----- Record set

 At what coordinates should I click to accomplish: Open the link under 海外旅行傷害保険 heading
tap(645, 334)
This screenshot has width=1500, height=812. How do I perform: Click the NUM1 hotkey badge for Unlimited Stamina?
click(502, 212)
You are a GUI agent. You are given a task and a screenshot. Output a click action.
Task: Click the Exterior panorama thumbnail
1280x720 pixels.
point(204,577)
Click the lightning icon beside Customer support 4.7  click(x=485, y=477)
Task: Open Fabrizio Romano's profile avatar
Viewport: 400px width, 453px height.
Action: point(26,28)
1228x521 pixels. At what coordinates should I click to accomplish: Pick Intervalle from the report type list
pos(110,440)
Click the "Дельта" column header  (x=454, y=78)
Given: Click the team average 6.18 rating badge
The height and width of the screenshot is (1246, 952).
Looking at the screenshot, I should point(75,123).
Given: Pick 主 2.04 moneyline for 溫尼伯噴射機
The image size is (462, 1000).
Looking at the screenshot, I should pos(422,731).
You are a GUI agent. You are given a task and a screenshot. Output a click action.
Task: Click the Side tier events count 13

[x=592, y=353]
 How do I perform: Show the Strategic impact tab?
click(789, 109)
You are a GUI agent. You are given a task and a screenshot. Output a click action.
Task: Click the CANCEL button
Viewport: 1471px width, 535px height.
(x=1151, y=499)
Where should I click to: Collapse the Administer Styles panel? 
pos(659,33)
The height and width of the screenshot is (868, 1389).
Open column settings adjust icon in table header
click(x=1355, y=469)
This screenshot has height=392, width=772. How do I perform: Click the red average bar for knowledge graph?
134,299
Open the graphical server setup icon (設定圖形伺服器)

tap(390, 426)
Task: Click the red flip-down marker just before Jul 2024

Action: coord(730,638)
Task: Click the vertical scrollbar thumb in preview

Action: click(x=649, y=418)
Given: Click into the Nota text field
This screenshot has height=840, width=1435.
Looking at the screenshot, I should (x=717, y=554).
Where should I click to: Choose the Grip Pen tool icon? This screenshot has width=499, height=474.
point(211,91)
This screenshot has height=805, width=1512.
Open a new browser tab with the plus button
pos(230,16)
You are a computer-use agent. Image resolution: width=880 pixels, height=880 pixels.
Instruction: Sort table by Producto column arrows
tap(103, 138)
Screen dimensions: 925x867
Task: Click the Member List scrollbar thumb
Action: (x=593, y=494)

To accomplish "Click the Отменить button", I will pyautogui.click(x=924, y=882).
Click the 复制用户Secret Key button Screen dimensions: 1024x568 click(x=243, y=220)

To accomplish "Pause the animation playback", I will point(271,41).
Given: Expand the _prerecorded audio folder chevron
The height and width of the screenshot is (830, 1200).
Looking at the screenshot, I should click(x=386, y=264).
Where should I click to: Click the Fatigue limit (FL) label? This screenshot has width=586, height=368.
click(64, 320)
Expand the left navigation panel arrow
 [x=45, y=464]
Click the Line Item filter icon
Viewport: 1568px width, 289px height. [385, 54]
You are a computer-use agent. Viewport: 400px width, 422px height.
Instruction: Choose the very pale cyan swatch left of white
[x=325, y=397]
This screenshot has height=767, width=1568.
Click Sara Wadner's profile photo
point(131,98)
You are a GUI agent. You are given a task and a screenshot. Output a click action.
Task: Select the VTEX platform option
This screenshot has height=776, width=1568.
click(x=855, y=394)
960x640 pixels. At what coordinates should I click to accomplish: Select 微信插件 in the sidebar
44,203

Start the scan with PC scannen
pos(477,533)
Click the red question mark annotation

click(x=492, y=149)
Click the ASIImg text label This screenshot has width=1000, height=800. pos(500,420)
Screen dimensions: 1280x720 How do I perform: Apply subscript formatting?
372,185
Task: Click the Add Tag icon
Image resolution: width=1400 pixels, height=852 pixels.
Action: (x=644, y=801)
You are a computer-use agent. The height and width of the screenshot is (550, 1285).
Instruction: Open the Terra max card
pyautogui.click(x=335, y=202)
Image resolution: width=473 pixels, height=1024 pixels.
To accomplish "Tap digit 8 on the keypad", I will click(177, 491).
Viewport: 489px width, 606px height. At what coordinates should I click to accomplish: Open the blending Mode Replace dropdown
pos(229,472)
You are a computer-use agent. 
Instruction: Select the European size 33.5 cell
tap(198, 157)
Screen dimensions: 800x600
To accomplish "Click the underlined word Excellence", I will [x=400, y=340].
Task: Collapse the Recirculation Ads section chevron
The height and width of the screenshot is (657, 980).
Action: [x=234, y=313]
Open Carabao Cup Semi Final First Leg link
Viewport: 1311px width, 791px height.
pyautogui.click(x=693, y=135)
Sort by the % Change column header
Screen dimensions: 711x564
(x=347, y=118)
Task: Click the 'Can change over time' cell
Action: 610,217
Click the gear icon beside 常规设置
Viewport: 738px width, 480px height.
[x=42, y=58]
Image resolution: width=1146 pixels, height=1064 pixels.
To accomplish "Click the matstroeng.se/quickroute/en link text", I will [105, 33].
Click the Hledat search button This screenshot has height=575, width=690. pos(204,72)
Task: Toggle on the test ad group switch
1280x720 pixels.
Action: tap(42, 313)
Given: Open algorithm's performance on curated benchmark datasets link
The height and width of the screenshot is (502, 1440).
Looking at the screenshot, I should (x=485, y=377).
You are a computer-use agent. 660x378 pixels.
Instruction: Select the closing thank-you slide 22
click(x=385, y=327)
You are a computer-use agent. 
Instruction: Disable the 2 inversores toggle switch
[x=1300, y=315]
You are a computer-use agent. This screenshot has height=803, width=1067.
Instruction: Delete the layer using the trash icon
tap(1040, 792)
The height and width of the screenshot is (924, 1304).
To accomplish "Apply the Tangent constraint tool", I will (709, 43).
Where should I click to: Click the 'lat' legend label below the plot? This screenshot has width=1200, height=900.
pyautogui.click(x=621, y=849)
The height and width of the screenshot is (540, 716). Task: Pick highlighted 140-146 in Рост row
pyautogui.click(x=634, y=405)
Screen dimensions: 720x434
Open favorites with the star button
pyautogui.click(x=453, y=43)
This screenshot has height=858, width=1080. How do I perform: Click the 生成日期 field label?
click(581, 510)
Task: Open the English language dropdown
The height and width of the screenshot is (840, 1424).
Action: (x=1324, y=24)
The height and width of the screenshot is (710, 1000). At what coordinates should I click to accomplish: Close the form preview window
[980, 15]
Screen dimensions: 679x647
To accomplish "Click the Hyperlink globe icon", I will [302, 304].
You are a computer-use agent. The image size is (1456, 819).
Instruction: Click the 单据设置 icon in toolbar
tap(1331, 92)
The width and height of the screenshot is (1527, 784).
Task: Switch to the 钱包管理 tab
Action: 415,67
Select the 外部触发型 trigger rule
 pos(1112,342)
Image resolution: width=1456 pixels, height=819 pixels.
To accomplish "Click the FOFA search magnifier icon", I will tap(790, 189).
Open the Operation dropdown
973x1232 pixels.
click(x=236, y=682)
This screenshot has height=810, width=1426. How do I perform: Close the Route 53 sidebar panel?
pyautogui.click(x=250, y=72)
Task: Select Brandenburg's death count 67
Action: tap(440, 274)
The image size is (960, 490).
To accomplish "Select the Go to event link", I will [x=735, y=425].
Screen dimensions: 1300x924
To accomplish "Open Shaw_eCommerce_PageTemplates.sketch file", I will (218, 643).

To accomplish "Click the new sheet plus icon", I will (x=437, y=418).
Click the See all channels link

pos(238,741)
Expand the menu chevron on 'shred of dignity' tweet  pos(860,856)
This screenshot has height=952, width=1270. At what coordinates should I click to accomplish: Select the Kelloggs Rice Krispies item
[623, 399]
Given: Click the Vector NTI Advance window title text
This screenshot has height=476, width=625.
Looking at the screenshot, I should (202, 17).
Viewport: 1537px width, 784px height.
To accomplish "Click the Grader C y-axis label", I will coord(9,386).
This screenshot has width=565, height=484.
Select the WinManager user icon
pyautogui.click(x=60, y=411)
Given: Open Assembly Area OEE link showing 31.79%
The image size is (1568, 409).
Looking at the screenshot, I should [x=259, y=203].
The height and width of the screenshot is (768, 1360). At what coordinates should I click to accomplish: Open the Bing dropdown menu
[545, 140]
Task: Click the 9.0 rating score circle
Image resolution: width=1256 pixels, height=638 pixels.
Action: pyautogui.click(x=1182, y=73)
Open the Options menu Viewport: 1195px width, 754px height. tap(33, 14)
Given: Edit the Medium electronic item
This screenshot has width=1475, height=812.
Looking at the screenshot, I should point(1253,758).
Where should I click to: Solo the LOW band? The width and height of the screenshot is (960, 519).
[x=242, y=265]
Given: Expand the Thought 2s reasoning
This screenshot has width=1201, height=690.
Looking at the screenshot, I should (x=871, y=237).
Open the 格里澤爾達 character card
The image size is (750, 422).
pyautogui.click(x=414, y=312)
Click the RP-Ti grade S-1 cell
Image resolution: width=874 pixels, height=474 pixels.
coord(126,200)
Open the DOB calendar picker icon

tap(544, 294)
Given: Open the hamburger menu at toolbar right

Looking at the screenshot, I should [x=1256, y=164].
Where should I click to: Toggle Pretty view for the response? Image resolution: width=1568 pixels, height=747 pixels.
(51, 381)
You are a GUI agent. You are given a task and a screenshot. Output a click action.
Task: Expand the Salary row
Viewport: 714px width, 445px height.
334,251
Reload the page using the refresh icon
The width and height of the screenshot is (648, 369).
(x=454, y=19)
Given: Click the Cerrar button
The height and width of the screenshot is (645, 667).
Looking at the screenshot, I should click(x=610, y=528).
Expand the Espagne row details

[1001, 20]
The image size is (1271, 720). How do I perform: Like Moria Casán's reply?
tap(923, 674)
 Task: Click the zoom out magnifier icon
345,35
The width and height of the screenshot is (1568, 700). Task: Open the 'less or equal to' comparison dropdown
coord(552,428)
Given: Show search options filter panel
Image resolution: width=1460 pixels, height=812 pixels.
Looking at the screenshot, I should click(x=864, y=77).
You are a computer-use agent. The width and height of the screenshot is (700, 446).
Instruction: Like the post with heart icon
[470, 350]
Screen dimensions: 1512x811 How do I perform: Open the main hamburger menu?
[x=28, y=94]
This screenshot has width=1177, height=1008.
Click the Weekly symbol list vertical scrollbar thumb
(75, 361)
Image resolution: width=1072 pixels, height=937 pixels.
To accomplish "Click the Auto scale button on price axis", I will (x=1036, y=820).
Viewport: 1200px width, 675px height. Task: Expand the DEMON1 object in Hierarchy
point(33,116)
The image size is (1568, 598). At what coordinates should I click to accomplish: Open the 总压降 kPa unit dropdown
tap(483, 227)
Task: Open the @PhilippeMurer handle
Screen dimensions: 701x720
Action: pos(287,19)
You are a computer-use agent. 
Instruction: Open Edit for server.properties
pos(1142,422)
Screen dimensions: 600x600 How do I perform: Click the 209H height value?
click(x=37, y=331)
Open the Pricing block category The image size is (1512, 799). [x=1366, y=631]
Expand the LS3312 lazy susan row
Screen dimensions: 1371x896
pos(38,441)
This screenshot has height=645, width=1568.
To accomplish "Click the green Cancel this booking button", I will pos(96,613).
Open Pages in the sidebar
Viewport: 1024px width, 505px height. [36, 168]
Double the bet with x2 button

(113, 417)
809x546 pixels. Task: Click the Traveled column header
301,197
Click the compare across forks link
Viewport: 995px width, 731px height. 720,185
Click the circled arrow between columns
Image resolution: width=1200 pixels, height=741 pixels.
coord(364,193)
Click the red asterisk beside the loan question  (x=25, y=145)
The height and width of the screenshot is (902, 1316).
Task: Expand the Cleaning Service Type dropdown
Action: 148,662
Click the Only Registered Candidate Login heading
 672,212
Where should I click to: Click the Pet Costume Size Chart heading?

----------

Convert everything from the line containing "Start the scan with PC scannen" down to the line containing "tap(198, 157)" into a two-column CSV with the headers text and answer, one row per line with its answer. Put each value in a quoted field and replace line breaks with spaces.

text,answer
"Start the scan with PC scannen","pos(477,533)"
"Click the red question mark annotation","click(x=492, y=149)"
"Click the ASIImg text label This screenshot has width=1000, height=800.","pos(500,420)"
"Screen dimensions: 1280x720 How do I perform: Apply subscript formatting?","372,185"
"Task: Click the Add Tag icon Image resolution: width=1400 pixels, height=852 pixels.","Action: (x=644, y=801)"
"You are a computer-use agent. The height and width of the screenshot is (550, 1285). Instruction: Open the Terra max card","pyautogui.click(x=335, y=202)"
"Image resolution: width=473 pixels, height=1024 pixels. To accomplish ""Tap digit 8 on the keypad"",","I will click(177, 491)."
"Viewport: 489px width, 606px height. At what coordinates should I click to accomplish: Open the blending Mode Replace dropdown","pos(229,472)"
"You are a computer-use agent. Instruction: Select the European size 33.5 cell","tap(198, 157)"